Attraverso i loro racconti, Emanuela ripercorre le storie dei rivieraschi che si battono per preservare le terre in cui vivono dalla deforestazione, ma anche di coloro che hanno cercato la fortuna con l'industria del legname, dei bracconieri che barattano le specie protette con la droga e di chi nelle favelas di Manaus affoga nell'alcol e nella violenza il sogno di una vita migliore.

E poi ci sono gli spiriti “che sono ovunque in Amazzonia – racconta Emanuela. - C'è Curupira, protettore degli alberi e degli animali, vendicativo, che punisce i cacciatori scorretti disorientandoli nella foresta, oppure il delfino rosa, che ti fa perdere il senno e ti ruba l'anima se non rispetti il creato”. Nelle scorse settimane, di questa creatura mitologica abbiamo visto le immagini in tv e sui giornali, vittime del cambiamento climatico, simbolo di morte sulle rive dei fiumi amazzonici prosciugati dalla siccità.
L'immensità può avere, infatti, una fine. Cambiamento climatico, aumento delle temperature, siccità, incendi, deforestazione, inquinamento...“l'Amazzonia ha i giorni contati, se non si cambia rotta – spiega. - Dagli anni 70 è stato disboscato un milione di metri quadrati di foresta, pari al 18% della copertura: si tratta di una superficie pari a quella di Francia e Italia). Il punto fondamentale è che la foresta genera le proprie piogge; se, tuttavia, non produce più la propria umidità arriverà al collasso e si trasformerà in un ecosistema da savana. Se non si porrà un freno al cambiamento climatico, gli esperti valutano che il punto di non ritorno, quindi di collasso, arrivi tra 15-20 anni”.

# Dati estratti:
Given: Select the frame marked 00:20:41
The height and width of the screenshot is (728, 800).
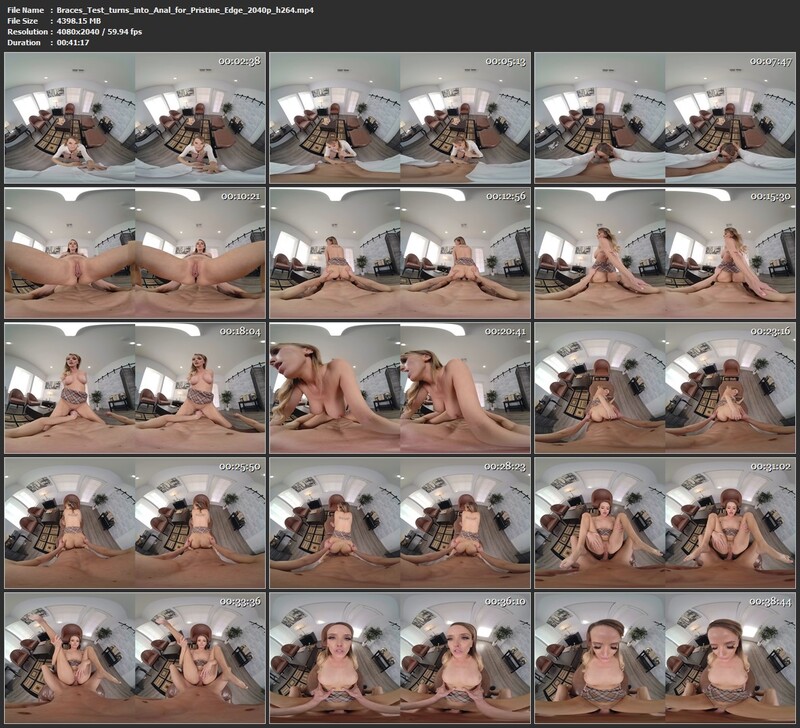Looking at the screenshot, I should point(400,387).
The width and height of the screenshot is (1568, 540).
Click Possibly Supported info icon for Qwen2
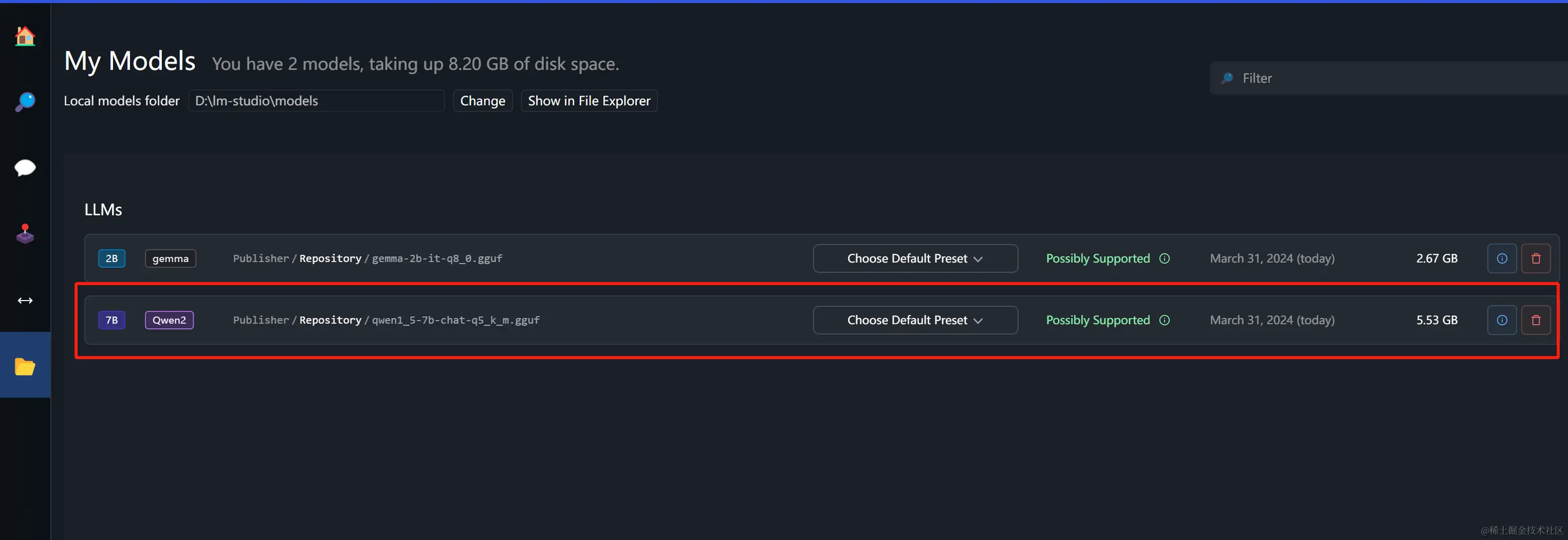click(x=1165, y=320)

...

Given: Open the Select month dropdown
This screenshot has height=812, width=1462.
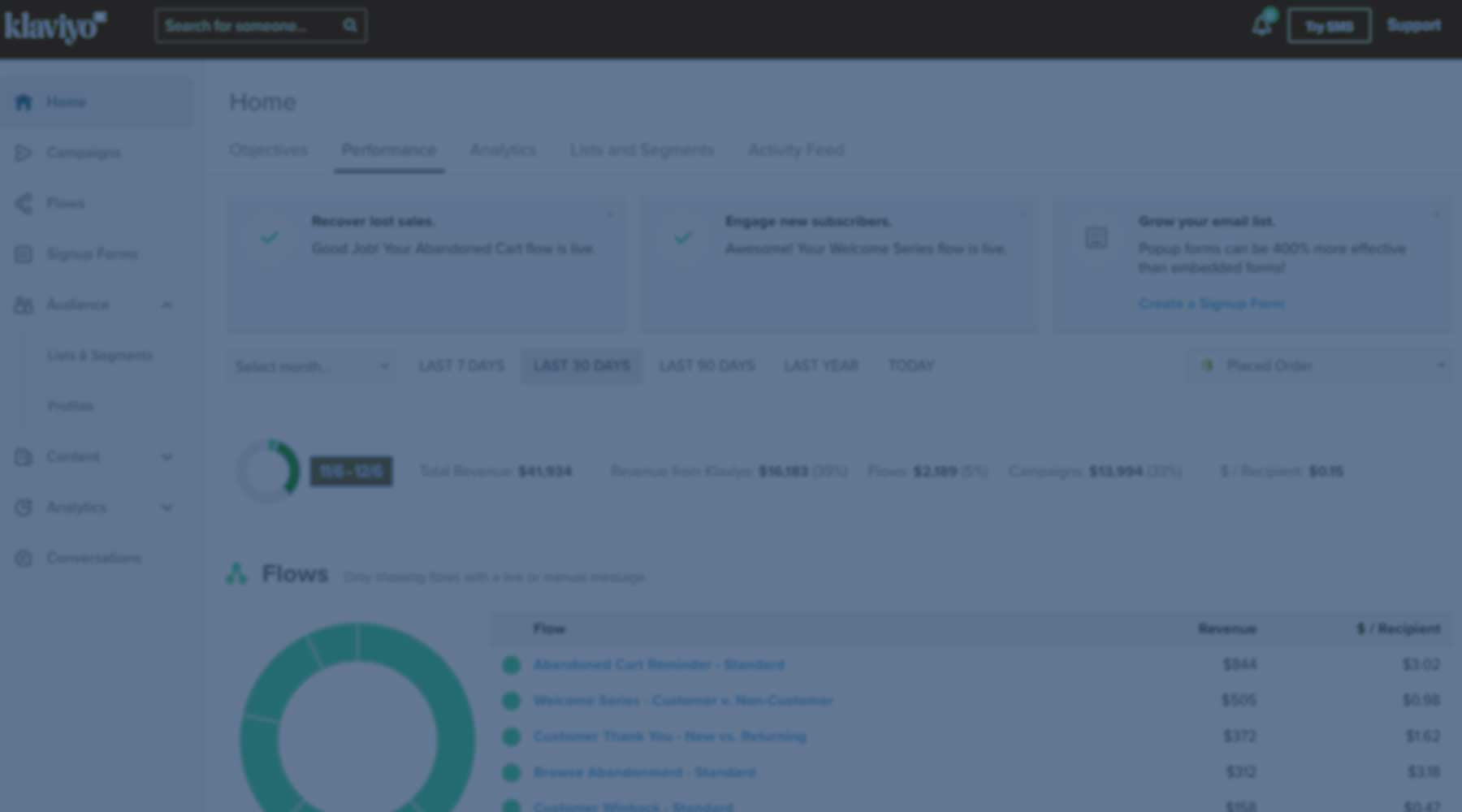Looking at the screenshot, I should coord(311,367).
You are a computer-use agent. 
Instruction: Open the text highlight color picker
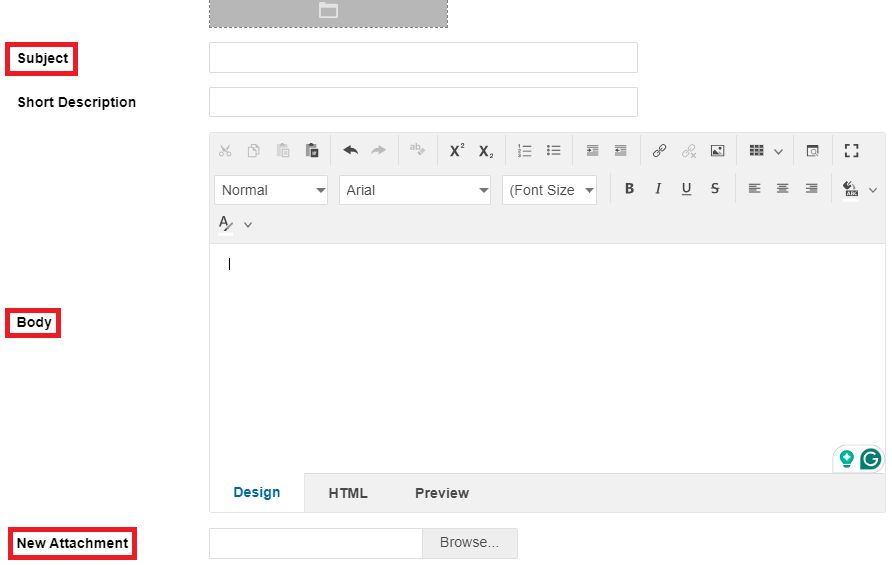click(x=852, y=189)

---

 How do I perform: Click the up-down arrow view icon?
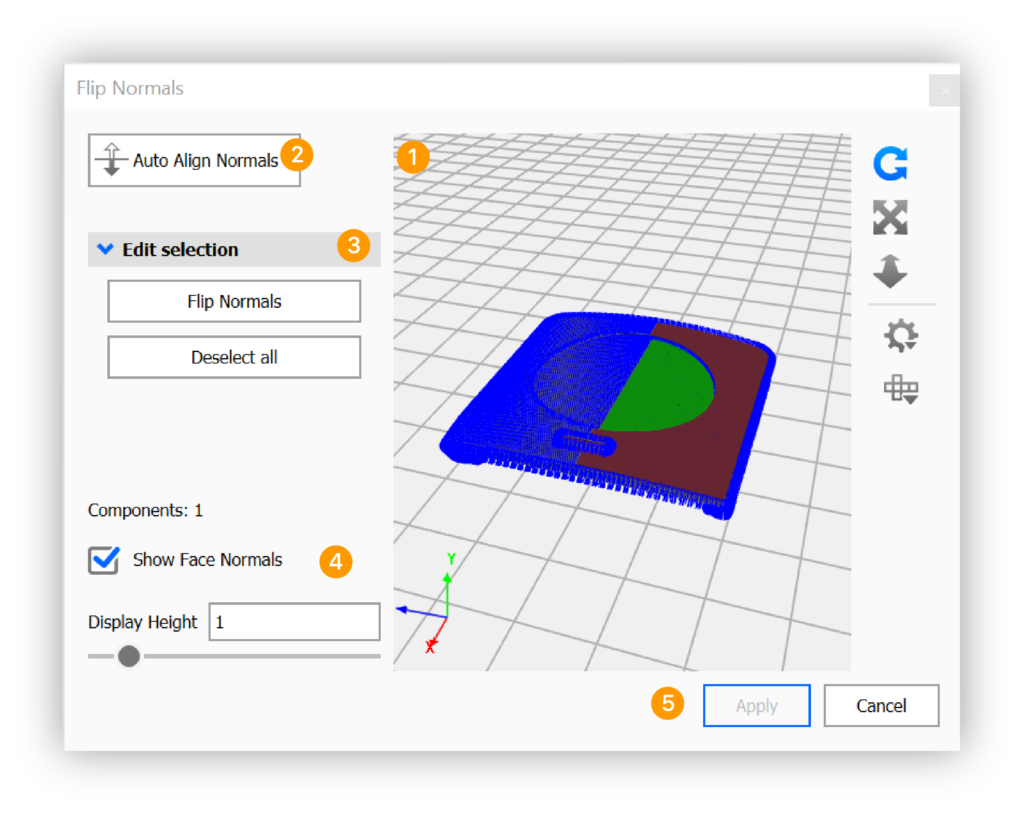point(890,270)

# Consegna:
Riassumi in due frasi l'estratto sull'Amazzonia.

# Risposta scritta:
Attraverso i loro racconti, Emanuela ripercorre le storie dei rivieraschi che difendono le proprie terre dalla deforestazione, di chi ha cercato fortuna con l'industria del legname, dei bracconieri e di chi nelle favelas di Manaus affoga nell'alcol e nella violenza il sogno di una vita migliore, insieme agli spiriti dell'Amazzonia come Curupira e il delfino rosa. Secondo Emanuela, l'Amazzonia ha i giorni contati se non si cambia rotta: se la foresta non produrrà più la propria umidità collasserà in un ecosistema da savana, e gli esperti stimano che, senza un freno al cambiamento climatico, il punto di non ritorno arrivi tra 15-20 anni.